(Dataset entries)
▬▬▬▬▬▬▬▬▬▬

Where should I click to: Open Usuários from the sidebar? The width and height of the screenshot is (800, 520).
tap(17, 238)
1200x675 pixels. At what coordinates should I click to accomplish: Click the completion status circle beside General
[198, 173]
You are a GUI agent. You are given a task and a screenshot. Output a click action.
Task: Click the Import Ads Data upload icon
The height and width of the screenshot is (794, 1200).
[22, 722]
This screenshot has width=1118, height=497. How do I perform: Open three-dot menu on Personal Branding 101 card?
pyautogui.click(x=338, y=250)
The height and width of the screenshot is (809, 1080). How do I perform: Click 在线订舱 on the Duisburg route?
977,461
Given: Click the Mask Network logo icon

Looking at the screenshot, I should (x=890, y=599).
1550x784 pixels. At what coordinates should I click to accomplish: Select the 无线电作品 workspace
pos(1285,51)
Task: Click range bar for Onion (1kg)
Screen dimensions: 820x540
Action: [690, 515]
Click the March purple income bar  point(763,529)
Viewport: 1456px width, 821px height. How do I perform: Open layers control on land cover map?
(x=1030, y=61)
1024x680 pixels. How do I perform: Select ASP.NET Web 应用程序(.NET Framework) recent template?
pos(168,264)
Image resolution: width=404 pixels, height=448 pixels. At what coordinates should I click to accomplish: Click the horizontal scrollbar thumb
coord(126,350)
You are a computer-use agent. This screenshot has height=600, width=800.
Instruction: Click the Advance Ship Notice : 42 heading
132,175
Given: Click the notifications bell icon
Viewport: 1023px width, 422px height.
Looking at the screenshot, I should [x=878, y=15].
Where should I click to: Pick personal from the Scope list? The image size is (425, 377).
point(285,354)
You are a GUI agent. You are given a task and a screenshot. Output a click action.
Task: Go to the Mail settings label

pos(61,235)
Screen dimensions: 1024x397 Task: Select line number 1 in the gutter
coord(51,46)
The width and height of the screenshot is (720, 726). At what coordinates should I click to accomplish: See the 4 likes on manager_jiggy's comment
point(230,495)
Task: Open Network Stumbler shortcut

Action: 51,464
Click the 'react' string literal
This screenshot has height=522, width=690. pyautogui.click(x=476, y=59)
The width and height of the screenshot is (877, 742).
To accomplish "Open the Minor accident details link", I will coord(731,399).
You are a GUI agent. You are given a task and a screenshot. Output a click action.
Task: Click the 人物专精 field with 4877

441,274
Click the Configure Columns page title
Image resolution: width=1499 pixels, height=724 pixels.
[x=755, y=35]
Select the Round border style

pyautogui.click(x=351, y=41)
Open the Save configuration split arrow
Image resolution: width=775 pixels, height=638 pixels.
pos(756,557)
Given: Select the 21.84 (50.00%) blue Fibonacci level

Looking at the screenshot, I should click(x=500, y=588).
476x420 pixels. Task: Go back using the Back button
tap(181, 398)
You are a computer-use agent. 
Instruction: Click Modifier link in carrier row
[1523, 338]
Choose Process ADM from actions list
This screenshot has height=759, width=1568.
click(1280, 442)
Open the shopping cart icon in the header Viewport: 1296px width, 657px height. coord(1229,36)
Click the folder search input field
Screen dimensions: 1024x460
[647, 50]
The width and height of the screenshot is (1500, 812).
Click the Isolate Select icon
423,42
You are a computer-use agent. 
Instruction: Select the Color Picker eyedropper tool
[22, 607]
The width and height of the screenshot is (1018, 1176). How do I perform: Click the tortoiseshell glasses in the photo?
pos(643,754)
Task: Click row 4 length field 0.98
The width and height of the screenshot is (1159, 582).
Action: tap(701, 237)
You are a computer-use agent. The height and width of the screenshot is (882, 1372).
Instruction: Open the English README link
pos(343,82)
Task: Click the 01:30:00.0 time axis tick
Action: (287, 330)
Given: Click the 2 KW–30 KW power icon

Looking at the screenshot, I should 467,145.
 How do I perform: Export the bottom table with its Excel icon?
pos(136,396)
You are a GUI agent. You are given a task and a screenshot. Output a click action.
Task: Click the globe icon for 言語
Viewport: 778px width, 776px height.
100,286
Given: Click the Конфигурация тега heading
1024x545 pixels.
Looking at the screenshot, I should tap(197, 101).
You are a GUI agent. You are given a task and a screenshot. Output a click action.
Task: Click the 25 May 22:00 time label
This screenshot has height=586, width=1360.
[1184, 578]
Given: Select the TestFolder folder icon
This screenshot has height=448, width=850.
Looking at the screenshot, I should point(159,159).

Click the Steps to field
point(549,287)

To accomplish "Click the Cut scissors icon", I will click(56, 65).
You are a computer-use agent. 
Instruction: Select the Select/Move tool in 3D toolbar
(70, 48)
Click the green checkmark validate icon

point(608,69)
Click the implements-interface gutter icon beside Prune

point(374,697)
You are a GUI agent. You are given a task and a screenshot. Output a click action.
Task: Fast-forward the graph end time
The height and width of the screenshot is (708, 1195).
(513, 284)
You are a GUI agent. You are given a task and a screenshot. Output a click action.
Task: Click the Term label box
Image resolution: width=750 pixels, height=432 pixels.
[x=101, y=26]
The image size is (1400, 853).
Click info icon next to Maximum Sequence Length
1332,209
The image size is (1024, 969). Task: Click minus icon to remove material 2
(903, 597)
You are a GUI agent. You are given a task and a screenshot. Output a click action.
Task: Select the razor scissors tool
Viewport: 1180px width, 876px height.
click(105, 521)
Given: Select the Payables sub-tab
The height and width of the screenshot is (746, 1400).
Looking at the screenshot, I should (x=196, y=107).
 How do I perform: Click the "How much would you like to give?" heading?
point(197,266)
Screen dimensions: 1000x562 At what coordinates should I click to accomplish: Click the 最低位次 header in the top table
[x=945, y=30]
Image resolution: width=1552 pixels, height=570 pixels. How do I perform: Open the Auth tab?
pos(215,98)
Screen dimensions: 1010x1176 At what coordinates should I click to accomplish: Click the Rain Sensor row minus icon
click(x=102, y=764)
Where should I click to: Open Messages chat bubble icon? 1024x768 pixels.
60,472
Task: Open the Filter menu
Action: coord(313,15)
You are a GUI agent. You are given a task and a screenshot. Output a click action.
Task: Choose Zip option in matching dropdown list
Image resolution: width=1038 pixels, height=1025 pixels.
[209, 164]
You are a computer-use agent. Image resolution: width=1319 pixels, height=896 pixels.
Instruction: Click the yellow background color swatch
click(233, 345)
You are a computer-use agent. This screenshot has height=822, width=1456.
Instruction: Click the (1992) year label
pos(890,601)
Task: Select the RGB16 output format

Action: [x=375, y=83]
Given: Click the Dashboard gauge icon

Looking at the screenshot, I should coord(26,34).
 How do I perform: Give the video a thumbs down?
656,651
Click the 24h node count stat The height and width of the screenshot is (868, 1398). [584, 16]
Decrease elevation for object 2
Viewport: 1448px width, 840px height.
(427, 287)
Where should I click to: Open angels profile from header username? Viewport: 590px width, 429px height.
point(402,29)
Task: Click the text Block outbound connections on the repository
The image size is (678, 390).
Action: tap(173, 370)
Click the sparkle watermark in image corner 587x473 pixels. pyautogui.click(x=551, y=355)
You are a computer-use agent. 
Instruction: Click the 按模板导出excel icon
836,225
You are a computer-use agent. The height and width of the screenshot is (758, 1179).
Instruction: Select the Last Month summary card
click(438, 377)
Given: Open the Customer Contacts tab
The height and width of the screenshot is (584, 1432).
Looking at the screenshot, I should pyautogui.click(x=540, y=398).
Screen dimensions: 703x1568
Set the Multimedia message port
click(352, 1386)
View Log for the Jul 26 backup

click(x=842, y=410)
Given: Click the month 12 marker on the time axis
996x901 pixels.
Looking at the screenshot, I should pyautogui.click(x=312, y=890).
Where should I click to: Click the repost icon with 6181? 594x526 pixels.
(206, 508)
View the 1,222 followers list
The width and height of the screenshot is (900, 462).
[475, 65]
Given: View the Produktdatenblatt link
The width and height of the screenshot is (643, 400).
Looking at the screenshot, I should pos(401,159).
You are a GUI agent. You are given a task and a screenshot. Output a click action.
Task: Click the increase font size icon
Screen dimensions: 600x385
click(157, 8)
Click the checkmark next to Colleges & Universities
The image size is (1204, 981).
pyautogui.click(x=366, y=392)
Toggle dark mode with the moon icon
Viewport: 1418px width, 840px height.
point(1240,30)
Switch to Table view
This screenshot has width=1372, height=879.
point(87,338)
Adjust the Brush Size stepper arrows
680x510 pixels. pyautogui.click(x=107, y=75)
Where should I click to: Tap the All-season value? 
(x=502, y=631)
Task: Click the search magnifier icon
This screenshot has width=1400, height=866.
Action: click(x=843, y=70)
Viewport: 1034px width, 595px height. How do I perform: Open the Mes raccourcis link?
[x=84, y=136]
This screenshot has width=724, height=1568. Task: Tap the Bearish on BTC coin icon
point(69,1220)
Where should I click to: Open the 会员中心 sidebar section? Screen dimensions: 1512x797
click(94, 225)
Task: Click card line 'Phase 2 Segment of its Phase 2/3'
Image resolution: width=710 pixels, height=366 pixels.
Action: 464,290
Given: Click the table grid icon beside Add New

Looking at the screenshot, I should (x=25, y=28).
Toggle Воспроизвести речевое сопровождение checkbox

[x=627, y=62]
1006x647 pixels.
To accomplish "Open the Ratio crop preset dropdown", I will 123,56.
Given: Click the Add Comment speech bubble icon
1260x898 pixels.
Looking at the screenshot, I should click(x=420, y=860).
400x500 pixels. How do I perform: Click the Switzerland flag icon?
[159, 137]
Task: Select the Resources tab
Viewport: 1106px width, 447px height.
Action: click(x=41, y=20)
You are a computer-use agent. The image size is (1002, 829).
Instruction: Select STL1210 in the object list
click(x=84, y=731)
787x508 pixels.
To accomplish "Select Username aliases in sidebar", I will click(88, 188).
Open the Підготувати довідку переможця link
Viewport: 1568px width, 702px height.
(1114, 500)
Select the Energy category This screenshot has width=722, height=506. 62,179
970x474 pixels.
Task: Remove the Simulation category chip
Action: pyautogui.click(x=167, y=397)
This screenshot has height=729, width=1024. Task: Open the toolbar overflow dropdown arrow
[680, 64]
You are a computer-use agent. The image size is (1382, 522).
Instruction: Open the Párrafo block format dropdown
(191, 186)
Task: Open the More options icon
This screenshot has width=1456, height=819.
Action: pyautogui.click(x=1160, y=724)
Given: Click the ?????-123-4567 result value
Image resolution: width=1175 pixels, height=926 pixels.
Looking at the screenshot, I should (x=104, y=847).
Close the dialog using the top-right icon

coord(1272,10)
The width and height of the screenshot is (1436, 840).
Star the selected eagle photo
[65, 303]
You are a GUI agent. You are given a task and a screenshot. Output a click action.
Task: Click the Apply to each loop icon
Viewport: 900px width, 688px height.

▬▬▬▬▬▬▬▬▬▬

**Work instructions**: What lines above contain "scissors"? Copy them out.

**Answer box**:
To accomplish "Click the Cut scissors icon", I will click(56, 65).
Task: Select the razor scissors tool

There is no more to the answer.